### STUDY TEXT
13/07/16

Reha Training: or how the Court of Justice consolidates its jurisprudence concerning the right of communication to the public…

The determination of what constitutes a “communication to the public” under article 3(1) of the Information Society Directive (2001/29/EC) will continue to pose difficulties. The Court of Justice in its recently published Reha Training v. GEMA (C-117/15) decision of 31 May 2016 not only consolidated the criteria developed in its former case law, it also ensured their application in relation to neighbouring rights (article 8(2) of Directive 2006/115).

Reha Training, from June 2012 to June 2013, allowed accident victims receiving post-operative treatment in its rehabilitation centre to watch television programmes on television sets installed in two waiting rooms and a training room. According to collecting society GEMA, these acts were to be considered as “acts of communication to the public” requiring GEMA’s (prior) permission (including payment of royalties), which Reha had not obtained.

The Court, in a preliminary ruling requested by the Regional Court of Cologne (Germany), first held that the determination of whether there is an act of “communication to the public”, i.e. a (new) public is reached by a broadcaster, must be made in the same way and according to the same criteria irrespective of whether the right of communication to the public (copyright) of a right holder and/or the neighbouring rights of performers or phonogram producers are affected.

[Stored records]

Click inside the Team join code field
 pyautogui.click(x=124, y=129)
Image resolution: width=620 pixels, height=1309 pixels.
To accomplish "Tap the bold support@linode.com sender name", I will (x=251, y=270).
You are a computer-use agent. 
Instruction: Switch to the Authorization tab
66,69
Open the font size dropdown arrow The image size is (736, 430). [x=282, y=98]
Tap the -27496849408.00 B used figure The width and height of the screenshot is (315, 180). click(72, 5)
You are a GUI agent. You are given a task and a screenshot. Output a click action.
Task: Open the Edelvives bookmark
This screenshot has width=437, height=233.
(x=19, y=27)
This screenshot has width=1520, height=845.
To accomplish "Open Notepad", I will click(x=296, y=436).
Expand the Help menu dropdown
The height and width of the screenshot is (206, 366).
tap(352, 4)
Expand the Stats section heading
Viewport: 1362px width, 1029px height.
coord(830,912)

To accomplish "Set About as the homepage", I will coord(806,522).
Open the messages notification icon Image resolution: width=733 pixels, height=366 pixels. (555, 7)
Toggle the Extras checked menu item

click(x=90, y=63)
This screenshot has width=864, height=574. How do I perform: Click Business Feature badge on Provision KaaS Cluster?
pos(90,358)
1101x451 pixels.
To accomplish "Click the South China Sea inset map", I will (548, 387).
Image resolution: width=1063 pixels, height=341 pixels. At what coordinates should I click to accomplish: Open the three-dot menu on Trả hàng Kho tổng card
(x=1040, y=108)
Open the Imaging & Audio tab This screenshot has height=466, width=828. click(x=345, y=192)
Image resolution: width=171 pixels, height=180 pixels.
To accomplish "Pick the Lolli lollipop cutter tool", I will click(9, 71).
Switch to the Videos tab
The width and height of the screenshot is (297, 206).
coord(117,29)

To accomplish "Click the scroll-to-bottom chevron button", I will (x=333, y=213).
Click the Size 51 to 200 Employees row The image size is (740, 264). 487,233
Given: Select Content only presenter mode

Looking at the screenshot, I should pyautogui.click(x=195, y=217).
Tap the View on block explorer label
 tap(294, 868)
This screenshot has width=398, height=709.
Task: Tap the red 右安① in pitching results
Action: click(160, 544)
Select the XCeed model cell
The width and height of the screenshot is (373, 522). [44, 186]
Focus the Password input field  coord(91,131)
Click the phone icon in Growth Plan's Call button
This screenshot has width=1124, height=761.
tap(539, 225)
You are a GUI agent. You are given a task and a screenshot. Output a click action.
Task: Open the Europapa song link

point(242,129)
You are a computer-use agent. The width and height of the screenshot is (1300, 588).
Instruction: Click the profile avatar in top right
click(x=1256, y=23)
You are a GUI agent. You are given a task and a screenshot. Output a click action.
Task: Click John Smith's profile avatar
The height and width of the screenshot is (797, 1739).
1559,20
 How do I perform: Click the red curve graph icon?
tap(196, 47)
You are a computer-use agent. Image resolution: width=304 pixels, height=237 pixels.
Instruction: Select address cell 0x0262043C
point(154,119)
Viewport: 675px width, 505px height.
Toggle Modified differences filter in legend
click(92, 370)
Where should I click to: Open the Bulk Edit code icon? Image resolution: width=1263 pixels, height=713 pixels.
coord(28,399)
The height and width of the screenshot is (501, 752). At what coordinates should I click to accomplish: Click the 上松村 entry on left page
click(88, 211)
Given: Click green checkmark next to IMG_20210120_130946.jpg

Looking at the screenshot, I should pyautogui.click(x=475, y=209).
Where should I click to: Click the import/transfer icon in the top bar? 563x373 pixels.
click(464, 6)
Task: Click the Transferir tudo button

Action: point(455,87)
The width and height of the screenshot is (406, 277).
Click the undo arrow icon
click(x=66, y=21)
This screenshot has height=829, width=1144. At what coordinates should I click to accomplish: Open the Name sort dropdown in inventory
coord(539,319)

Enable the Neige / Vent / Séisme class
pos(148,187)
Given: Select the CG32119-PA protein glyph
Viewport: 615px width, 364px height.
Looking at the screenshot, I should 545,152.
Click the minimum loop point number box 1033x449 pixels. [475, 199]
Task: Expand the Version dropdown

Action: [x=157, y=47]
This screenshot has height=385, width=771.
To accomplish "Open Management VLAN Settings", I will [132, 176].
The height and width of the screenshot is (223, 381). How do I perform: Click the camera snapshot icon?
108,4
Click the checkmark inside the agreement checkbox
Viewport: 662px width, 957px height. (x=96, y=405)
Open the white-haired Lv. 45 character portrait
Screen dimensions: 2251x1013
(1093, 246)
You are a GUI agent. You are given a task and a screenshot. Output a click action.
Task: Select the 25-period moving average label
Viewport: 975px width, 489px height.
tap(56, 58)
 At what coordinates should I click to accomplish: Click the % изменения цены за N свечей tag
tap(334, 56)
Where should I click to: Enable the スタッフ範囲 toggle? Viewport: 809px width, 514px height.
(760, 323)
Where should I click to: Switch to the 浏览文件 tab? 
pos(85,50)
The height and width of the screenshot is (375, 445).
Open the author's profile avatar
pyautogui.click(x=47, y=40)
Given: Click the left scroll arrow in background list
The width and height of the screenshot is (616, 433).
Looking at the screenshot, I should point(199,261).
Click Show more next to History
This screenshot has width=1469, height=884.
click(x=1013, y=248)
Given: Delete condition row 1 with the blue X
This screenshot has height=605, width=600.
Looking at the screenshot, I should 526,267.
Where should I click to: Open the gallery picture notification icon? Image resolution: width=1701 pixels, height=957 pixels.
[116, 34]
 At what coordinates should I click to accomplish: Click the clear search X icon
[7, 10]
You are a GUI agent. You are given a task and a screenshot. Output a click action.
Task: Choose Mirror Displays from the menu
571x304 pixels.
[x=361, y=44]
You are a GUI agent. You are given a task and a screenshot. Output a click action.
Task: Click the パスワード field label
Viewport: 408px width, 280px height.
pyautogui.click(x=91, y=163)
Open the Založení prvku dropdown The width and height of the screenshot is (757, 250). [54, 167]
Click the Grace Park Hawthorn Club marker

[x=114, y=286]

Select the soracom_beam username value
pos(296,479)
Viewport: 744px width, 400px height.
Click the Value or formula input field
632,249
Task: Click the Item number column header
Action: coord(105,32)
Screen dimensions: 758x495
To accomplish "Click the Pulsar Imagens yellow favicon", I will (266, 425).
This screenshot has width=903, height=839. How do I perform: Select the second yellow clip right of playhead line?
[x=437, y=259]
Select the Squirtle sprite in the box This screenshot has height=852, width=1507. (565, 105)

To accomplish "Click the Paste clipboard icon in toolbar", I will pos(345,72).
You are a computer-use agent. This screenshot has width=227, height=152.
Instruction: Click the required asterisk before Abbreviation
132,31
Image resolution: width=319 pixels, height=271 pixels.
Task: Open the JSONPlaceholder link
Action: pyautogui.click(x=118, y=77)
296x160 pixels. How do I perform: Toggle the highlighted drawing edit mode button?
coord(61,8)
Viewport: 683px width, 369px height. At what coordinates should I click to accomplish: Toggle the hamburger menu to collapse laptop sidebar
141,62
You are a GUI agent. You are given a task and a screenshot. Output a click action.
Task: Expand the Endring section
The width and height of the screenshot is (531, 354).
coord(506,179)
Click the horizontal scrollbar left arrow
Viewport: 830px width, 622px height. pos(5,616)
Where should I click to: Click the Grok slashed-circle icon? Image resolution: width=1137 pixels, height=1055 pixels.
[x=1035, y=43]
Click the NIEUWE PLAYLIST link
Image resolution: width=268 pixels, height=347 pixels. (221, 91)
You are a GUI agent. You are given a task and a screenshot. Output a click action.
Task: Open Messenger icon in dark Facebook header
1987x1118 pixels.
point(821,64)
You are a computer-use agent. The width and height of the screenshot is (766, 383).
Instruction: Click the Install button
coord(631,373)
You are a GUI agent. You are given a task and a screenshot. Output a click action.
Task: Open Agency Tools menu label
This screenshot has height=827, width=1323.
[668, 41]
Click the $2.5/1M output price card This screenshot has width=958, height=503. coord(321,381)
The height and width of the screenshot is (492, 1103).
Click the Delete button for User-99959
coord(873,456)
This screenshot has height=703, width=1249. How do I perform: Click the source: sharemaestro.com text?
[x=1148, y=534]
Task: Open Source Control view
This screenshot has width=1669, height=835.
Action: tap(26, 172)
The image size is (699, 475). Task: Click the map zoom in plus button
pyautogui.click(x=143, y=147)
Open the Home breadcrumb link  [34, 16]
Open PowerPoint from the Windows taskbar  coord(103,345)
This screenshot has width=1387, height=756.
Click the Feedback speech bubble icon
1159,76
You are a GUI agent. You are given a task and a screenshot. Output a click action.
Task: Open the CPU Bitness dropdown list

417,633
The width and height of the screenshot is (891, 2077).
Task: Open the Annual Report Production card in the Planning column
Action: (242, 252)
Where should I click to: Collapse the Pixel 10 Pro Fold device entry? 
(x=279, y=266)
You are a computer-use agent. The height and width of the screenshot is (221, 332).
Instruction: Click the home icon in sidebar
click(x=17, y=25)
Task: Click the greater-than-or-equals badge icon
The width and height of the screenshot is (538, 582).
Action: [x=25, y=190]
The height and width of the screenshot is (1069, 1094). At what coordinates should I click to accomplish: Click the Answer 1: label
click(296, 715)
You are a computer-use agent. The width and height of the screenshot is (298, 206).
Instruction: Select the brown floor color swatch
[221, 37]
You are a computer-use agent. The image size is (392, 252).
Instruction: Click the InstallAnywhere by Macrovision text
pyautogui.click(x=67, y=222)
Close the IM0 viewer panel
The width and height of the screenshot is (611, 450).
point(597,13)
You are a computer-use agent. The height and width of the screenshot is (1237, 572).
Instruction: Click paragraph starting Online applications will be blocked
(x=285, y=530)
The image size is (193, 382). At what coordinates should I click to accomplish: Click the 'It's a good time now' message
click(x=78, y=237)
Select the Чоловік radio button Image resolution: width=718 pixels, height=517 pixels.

### TASK REQUIREMENTS
1 - Answer these questions from the article on Reha Training:
(a) Which collecting society said Reha Training needed its permission?
(b) Which court requested the preliminary ruling?
(c) On what date was the Reha Training v. GEMA decision issued?
2 - Please reproduce the part of the article on Reha Training that opens with the words containing "Reha Training: or" and closes with "of Directive 2006/115).", renaming "Court of Justice" as "CJEU".
The stored records are separate material with no connection to the article on Reha Training.

### RESULTS
1 -
(a) GEMA
(b) The Regional Court of Cologne (Germany)
(c) 31 May 2016

2 -
Reha Training: or how the CJEU consolidates its jurisprudence concerning the right of communication to the public…

The determination of what constitutes a “communication to the public” under article 3(1) of the Information Society Directive (2001/29/EC) will continue to pose difficulties. The CJEU in its recently published Reha Training v. GEMA (C-117/15) decision of 31 May 2016 not only consolidated the criteria developed in its former case law, it also ensured their application in relation to neighbouring rights (article 8(2) of Directive 2006/115).